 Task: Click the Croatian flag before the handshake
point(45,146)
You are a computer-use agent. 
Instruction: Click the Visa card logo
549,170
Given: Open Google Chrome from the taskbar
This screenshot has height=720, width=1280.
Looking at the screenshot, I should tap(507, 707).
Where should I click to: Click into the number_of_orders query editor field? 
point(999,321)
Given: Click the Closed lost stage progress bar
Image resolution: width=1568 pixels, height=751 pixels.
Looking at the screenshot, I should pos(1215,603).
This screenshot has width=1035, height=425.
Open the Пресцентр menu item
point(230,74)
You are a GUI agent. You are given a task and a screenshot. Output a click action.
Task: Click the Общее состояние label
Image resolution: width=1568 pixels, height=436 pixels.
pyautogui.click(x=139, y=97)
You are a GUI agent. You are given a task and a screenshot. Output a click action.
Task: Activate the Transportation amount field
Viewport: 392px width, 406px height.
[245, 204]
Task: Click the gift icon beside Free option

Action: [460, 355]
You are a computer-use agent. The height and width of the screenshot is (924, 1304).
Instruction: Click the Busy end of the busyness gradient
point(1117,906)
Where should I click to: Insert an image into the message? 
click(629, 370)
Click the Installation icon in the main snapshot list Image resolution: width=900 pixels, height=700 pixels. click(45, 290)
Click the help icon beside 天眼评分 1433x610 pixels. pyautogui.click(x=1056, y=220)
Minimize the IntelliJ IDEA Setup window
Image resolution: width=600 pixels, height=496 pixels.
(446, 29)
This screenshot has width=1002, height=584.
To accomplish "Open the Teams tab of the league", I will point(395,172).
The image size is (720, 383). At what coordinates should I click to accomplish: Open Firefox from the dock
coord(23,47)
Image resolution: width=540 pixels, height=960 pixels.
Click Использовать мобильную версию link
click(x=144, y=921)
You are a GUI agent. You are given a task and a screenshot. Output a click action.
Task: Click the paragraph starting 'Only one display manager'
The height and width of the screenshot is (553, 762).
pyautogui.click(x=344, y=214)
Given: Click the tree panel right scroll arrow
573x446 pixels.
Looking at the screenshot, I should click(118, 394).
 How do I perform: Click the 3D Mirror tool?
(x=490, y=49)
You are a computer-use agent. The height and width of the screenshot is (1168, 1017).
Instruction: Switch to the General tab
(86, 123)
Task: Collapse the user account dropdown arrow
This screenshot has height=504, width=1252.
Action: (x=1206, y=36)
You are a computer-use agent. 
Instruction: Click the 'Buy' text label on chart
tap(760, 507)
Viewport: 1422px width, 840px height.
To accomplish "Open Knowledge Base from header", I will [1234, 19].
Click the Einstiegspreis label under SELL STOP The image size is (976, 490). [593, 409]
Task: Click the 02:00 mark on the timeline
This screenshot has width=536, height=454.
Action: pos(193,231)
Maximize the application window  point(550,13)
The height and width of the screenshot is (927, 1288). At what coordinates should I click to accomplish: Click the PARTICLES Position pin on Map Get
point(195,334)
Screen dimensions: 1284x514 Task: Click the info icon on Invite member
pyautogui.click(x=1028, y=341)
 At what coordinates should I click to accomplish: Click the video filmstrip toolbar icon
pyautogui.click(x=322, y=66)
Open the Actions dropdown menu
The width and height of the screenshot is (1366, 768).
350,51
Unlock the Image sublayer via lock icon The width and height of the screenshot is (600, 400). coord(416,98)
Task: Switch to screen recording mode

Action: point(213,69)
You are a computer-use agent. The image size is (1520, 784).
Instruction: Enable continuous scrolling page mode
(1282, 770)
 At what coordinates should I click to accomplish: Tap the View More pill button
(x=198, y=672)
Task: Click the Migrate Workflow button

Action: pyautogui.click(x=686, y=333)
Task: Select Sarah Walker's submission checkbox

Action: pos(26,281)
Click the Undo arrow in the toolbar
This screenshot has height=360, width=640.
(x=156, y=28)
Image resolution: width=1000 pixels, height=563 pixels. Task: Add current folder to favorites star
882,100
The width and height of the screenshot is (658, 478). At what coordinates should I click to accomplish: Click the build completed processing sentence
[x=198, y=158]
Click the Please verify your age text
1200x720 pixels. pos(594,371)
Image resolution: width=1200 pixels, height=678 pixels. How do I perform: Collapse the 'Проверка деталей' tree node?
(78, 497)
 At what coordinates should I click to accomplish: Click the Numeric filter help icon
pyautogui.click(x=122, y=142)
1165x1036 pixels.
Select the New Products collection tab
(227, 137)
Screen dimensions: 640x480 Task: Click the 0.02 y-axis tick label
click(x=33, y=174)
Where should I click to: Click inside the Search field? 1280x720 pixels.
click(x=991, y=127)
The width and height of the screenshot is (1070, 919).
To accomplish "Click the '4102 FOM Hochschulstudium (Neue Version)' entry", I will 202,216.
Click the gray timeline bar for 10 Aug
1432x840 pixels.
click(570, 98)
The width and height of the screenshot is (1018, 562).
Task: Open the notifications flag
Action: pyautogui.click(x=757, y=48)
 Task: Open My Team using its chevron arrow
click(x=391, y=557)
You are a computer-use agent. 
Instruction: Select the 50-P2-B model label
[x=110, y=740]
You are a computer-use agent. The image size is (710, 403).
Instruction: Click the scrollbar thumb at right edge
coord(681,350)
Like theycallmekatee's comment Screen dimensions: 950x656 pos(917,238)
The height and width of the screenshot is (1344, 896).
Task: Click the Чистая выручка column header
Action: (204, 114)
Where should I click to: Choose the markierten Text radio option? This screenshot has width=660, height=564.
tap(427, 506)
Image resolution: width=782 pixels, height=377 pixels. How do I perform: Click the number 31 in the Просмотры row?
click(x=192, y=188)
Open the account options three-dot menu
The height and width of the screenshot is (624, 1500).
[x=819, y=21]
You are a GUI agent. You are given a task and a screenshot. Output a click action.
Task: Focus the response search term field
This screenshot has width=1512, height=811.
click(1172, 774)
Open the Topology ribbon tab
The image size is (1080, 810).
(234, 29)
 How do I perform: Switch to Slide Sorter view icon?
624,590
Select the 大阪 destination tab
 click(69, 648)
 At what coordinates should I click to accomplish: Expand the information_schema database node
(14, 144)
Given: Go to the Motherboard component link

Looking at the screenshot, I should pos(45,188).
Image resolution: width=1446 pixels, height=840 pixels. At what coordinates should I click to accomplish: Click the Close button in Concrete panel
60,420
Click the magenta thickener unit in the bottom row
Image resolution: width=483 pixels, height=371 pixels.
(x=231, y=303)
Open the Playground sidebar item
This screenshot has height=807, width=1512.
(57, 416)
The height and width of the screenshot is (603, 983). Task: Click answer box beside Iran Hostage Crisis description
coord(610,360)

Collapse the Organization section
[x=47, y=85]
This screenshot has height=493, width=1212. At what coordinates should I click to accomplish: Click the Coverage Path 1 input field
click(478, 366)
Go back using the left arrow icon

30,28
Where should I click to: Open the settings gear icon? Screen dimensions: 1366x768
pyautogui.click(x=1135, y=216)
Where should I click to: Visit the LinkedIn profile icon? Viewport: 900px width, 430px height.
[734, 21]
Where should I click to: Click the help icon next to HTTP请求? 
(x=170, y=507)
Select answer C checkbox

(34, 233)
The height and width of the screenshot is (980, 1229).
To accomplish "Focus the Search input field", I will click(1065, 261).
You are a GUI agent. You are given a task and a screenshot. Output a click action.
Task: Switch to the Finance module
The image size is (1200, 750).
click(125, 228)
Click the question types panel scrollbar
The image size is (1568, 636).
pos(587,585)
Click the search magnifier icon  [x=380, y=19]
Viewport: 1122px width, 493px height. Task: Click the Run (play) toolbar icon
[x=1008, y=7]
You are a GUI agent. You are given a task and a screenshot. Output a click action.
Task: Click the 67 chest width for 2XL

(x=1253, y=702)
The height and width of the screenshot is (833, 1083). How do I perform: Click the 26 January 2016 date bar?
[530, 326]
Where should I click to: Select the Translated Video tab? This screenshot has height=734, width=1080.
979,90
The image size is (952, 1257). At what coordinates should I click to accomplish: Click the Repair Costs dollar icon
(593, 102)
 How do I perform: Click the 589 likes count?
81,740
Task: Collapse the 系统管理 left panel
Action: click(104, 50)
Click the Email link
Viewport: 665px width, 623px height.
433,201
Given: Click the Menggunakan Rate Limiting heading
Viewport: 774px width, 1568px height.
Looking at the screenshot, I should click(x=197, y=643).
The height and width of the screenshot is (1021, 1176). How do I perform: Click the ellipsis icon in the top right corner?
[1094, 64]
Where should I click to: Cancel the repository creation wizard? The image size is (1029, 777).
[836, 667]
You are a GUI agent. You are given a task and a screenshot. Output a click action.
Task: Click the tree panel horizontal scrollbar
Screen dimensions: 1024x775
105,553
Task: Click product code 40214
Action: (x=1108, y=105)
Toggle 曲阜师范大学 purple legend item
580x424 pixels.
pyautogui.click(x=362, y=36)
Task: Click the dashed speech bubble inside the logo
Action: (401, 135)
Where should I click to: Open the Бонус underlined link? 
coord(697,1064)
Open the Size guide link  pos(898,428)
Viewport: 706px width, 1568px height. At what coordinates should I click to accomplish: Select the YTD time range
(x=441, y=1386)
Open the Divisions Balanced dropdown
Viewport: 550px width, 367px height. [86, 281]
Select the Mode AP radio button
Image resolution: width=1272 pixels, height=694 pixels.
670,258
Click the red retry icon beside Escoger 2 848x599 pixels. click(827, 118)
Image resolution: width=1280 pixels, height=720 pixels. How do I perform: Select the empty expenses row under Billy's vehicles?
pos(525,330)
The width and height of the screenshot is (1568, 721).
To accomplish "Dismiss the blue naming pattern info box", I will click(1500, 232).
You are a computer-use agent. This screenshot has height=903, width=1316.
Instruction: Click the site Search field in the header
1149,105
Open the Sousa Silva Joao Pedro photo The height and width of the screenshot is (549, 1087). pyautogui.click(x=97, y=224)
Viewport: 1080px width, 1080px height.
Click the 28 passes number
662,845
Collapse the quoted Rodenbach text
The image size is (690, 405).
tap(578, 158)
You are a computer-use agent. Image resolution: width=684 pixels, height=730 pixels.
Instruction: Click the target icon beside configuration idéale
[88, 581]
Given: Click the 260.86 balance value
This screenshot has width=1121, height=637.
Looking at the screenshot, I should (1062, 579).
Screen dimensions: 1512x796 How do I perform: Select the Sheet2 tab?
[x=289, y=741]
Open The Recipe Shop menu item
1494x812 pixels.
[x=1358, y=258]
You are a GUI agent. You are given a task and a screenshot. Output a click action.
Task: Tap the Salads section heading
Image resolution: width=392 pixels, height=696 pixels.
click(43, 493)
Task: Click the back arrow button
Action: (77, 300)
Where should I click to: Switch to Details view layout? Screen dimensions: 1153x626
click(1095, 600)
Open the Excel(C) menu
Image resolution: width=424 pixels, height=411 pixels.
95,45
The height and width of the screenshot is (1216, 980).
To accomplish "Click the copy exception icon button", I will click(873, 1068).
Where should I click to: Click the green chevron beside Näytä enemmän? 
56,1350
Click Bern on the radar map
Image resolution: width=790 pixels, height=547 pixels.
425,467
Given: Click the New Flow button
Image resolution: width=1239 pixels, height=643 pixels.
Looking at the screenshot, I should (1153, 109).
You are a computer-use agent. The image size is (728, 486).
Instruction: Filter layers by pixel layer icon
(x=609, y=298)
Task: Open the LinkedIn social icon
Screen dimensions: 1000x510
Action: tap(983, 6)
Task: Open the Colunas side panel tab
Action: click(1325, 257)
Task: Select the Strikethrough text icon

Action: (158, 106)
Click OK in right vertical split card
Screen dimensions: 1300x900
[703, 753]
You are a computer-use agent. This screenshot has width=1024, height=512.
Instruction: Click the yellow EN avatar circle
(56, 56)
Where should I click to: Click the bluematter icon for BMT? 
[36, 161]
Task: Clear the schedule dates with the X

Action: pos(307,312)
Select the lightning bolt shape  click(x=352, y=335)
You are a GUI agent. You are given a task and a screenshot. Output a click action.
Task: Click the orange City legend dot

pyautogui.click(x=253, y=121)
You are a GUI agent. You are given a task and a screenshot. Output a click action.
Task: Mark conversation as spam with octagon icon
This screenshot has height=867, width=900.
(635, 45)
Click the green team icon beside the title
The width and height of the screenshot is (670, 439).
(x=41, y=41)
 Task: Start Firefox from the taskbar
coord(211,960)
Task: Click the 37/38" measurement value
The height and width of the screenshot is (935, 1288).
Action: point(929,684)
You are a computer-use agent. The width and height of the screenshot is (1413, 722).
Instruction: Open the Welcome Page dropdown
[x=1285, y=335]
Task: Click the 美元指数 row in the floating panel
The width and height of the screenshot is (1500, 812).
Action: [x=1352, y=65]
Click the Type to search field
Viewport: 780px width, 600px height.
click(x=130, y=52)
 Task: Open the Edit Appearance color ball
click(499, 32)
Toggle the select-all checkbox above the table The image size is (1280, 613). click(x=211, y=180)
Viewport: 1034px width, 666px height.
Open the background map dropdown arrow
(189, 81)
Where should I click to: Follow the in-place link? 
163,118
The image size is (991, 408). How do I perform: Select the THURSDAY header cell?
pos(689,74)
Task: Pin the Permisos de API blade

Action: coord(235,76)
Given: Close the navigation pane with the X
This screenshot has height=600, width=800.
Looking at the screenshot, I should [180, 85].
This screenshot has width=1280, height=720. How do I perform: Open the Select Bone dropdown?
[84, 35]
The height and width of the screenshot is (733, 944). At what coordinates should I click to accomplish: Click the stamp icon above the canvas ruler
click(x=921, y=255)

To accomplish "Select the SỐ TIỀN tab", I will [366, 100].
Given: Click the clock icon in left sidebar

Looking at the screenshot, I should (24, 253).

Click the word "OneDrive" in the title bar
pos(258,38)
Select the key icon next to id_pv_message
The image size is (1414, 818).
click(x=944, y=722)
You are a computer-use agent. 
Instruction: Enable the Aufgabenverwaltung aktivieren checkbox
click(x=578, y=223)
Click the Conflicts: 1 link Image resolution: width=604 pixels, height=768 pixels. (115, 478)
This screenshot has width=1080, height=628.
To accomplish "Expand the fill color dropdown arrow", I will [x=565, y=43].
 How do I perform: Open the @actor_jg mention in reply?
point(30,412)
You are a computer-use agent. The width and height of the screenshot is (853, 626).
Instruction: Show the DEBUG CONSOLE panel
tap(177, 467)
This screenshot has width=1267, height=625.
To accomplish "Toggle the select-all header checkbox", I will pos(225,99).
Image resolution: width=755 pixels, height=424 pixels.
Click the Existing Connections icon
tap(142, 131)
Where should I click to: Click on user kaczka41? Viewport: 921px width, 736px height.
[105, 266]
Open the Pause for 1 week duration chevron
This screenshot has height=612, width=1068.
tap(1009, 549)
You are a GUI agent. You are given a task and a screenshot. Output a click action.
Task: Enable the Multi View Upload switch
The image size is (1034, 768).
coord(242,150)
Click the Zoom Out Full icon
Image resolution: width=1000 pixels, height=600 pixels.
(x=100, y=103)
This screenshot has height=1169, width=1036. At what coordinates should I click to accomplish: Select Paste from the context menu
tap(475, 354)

======

§ **WHAT IS BEING ASKED**
What are the lines above that hold the string "Toggle"? Copy them.

§ **ANSWER SPACE**
Toggle 曲阜师范大学 purple legend item
Toggle the select-all checkbox above the table The image size is (1280, 613). click(x=211, y=180)
To accomplish "Toggle the select-all header checkbox", I will pos(225,99).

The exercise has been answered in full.